Low wages and poor working conditions drive Zimbabwean nurses to emigrate. 10% of Zimbabwe’s public hospital workforce emigrated in 2021 to Britain. While British Prime Minister Boris Johnson has signed an agreement with Rwanda to expel African migrants arriving on its shores, he is bringing in hundreds of nurses from Zimbabwe.

A strained healthcare system

Once praised for its efficiency, Zimbabwe’s health system is dying, like the country’s economy.

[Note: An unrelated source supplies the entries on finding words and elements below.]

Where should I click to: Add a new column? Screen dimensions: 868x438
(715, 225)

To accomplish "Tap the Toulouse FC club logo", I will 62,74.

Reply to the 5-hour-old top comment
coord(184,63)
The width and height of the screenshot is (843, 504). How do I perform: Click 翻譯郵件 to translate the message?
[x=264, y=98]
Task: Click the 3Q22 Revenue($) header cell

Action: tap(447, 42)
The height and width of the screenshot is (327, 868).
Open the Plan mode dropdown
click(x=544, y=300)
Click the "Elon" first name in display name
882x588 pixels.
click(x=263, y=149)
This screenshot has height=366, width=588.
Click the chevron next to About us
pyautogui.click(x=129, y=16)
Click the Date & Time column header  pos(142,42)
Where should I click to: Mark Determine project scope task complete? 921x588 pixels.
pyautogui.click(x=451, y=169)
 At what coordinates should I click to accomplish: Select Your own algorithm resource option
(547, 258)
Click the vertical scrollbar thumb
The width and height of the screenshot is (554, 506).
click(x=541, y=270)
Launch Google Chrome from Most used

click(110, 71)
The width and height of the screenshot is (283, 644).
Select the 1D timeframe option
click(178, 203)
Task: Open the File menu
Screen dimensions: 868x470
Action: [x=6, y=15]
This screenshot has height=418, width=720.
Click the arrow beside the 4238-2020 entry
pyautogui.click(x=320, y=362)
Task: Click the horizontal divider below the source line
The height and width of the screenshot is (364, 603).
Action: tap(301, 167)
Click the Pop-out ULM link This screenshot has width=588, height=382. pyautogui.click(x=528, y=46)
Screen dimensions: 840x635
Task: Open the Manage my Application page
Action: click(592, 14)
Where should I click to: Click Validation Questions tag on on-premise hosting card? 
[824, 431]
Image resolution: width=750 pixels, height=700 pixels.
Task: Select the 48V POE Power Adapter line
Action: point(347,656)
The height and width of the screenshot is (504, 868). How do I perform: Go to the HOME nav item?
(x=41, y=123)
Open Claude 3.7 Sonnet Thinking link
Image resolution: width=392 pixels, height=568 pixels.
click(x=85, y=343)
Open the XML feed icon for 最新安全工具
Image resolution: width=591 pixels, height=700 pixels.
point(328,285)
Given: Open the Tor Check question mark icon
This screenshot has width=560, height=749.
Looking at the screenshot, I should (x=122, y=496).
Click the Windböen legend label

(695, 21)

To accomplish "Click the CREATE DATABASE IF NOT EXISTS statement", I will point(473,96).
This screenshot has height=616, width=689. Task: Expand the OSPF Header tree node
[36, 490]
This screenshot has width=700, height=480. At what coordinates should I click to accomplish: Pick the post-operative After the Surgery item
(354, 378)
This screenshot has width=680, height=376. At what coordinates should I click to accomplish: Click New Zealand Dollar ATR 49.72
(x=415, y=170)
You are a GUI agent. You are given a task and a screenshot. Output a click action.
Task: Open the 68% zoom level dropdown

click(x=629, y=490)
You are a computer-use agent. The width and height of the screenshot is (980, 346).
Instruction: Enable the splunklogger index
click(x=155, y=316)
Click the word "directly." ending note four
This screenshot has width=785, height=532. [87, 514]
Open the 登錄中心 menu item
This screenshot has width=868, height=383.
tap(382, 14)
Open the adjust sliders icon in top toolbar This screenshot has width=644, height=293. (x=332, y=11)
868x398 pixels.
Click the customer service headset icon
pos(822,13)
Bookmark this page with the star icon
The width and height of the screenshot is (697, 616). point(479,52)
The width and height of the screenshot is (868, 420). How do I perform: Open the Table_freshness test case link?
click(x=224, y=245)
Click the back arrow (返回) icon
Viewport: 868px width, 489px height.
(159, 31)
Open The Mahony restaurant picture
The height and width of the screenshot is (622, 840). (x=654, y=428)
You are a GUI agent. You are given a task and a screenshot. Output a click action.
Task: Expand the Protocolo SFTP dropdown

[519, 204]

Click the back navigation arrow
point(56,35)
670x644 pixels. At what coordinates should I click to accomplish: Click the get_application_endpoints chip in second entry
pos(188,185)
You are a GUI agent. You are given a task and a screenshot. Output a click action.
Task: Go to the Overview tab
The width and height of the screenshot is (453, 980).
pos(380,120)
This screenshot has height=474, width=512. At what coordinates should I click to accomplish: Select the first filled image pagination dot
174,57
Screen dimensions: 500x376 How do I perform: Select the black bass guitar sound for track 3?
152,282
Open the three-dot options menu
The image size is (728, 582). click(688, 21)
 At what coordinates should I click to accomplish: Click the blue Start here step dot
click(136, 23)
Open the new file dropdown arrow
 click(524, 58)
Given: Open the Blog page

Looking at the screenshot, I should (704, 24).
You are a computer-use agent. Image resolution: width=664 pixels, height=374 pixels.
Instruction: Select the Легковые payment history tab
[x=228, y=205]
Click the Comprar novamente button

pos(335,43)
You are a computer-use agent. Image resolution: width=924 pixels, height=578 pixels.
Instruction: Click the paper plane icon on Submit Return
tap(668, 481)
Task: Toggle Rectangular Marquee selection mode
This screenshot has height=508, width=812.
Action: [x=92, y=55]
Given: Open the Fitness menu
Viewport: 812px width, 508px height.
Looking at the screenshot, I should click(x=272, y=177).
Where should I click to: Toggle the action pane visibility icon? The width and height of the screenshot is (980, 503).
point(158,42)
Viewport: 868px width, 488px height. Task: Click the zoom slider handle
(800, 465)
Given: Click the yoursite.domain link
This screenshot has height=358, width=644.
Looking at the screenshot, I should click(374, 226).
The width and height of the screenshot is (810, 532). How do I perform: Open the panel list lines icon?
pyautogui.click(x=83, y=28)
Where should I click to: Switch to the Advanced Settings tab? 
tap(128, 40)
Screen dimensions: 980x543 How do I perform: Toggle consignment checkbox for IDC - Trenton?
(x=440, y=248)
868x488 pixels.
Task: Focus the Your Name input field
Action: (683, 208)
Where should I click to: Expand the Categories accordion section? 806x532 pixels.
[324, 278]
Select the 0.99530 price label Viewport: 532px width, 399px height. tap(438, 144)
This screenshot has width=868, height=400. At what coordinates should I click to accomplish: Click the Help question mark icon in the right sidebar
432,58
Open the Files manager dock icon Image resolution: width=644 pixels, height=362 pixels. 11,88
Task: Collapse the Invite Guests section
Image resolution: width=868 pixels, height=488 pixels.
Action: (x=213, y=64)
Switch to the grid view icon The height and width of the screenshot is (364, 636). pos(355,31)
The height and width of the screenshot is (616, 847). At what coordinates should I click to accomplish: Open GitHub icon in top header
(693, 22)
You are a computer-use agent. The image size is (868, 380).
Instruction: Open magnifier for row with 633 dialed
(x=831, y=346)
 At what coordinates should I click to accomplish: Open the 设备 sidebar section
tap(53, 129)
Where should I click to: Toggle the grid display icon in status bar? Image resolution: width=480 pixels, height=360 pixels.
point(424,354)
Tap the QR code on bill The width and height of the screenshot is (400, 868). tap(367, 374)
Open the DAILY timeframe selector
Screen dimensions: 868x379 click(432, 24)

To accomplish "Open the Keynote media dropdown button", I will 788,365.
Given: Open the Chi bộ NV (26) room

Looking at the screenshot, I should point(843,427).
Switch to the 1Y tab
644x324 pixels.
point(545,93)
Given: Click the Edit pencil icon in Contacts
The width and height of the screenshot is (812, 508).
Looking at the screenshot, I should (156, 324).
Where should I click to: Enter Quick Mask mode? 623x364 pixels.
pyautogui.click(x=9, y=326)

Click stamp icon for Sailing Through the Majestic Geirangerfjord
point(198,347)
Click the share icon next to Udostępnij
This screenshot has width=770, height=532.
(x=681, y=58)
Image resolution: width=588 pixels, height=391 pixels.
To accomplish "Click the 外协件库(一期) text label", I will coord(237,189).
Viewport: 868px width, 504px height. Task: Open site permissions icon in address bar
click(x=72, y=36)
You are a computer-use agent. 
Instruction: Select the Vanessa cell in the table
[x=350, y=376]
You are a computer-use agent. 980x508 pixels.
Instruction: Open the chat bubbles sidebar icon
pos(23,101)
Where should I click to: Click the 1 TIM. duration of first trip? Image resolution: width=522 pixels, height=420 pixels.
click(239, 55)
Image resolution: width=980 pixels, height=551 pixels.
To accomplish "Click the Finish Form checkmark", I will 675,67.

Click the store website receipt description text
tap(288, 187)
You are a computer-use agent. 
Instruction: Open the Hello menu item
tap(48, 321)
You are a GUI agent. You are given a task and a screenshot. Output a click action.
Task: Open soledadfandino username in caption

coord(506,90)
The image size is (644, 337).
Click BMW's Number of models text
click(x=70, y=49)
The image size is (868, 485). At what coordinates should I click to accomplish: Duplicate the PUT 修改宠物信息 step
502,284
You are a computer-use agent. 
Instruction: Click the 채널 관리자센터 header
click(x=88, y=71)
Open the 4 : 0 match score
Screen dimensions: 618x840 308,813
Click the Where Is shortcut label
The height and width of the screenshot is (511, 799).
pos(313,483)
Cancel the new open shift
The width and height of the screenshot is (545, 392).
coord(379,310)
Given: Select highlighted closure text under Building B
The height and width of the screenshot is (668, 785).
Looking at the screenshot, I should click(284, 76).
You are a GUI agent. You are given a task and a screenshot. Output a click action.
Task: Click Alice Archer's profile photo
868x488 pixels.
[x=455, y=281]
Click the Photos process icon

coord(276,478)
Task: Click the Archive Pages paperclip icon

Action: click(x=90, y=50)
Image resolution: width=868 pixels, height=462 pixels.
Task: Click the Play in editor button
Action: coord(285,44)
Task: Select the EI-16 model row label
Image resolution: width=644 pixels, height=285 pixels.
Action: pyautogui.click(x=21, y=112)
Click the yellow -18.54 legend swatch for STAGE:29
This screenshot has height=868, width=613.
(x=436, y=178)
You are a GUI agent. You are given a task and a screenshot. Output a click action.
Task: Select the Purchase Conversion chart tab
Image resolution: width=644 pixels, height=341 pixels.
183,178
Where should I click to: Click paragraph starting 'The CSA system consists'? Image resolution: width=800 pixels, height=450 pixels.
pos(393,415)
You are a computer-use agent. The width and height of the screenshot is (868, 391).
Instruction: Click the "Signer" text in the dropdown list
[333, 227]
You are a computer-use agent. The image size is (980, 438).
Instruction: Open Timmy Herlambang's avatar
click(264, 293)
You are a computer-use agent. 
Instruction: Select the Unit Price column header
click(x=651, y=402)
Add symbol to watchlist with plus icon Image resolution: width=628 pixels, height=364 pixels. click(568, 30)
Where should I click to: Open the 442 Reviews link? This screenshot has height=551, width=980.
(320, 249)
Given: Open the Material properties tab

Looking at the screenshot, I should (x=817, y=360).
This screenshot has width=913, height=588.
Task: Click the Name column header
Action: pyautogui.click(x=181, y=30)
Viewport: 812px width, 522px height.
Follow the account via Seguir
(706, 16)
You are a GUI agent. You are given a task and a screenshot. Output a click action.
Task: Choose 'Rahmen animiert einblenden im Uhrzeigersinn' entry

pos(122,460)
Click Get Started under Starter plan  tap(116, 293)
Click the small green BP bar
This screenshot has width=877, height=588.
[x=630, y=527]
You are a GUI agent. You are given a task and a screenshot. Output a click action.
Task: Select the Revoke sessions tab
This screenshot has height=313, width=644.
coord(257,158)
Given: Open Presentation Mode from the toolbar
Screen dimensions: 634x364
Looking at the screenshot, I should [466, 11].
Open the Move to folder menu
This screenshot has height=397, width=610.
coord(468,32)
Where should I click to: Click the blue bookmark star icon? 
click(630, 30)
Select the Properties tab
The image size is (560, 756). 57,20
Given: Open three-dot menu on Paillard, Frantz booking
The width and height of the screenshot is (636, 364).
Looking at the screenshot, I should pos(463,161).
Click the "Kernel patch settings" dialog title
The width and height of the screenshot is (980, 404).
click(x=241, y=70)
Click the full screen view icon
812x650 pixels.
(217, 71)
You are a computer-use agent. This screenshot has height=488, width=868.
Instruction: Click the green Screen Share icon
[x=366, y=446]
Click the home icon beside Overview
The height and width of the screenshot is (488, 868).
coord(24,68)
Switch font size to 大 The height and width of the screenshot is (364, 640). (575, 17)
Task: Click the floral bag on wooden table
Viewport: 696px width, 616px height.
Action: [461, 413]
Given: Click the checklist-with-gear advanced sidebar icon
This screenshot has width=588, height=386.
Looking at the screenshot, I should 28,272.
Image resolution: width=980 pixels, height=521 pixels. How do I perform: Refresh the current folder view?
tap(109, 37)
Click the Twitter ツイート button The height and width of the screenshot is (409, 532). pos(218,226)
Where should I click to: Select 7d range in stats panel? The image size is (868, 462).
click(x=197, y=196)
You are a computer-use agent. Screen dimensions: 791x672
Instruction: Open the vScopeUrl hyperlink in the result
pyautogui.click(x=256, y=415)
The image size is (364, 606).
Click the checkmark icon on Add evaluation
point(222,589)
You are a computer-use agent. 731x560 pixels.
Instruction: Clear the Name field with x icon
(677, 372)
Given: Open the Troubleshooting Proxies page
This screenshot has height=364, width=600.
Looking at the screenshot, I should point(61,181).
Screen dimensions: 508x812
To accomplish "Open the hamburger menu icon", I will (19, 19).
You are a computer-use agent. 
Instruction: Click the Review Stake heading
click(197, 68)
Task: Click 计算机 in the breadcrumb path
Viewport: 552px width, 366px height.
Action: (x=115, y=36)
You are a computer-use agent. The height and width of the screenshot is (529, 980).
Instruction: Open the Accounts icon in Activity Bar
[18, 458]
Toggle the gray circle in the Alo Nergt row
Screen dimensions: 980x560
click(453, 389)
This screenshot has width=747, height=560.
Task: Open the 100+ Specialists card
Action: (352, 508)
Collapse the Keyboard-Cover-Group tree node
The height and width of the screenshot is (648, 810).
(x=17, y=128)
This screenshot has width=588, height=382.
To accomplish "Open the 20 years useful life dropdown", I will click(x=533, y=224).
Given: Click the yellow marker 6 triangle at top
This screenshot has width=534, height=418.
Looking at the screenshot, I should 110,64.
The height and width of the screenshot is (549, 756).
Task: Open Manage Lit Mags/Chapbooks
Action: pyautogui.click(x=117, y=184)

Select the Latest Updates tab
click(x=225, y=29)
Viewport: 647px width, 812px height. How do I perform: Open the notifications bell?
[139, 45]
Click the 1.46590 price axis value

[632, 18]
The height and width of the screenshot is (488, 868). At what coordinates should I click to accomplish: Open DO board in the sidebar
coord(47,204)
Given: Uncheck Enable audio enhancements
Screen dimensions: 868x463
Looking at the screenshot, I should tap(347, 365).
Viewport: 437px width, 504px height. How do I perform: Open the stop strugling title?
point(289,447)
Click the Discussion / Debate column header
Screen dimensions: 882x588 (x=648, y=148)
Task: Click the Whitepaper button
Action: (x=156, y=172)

In public hospitals, operating rooms are at a standstill for lack of lighting, patients are forced to pay for the refueling of their ambulance or to bring their own dressings and medicines. The ranking established by the World Health Organization (WHO) places Zimbabwe’s health system in 155th place in the world out of 190.

Exhausted and demoralized by 12-hour days in impoverished hospitals, a large number of nurses dream only of exile to leave an overburdened healthcare system without resources.

“The number of nurses is very insufficient. (…) It’s exhausting. And frustrating, because we can’t offer quality care.”

Virginia, nurse

at AFP

If Virginia, who is 52, is leaving, it’s to feed her family, “to pay for the schooling of his children” and “ensure retirement”she explains.

Salaries multiplied by ten

A simple English test is required to obtain a visa in the United Kingdom, where wages are ten times higher than the 190 euros per month paid on average in Zimbabwe. Since Brexit, immigration rules have changed to attract nurses and carers.

In Britain, the Covid-19 pandemic has created additional demand for nurses, especially as Brexit has reduced the number of those coming from Europe. The country should continue to hire in the years to come. According to a report published by the Health Foundation think tank, its health system (NIH) is facing a staff shortage of 90,000 employees. Of which some 42% are nurses.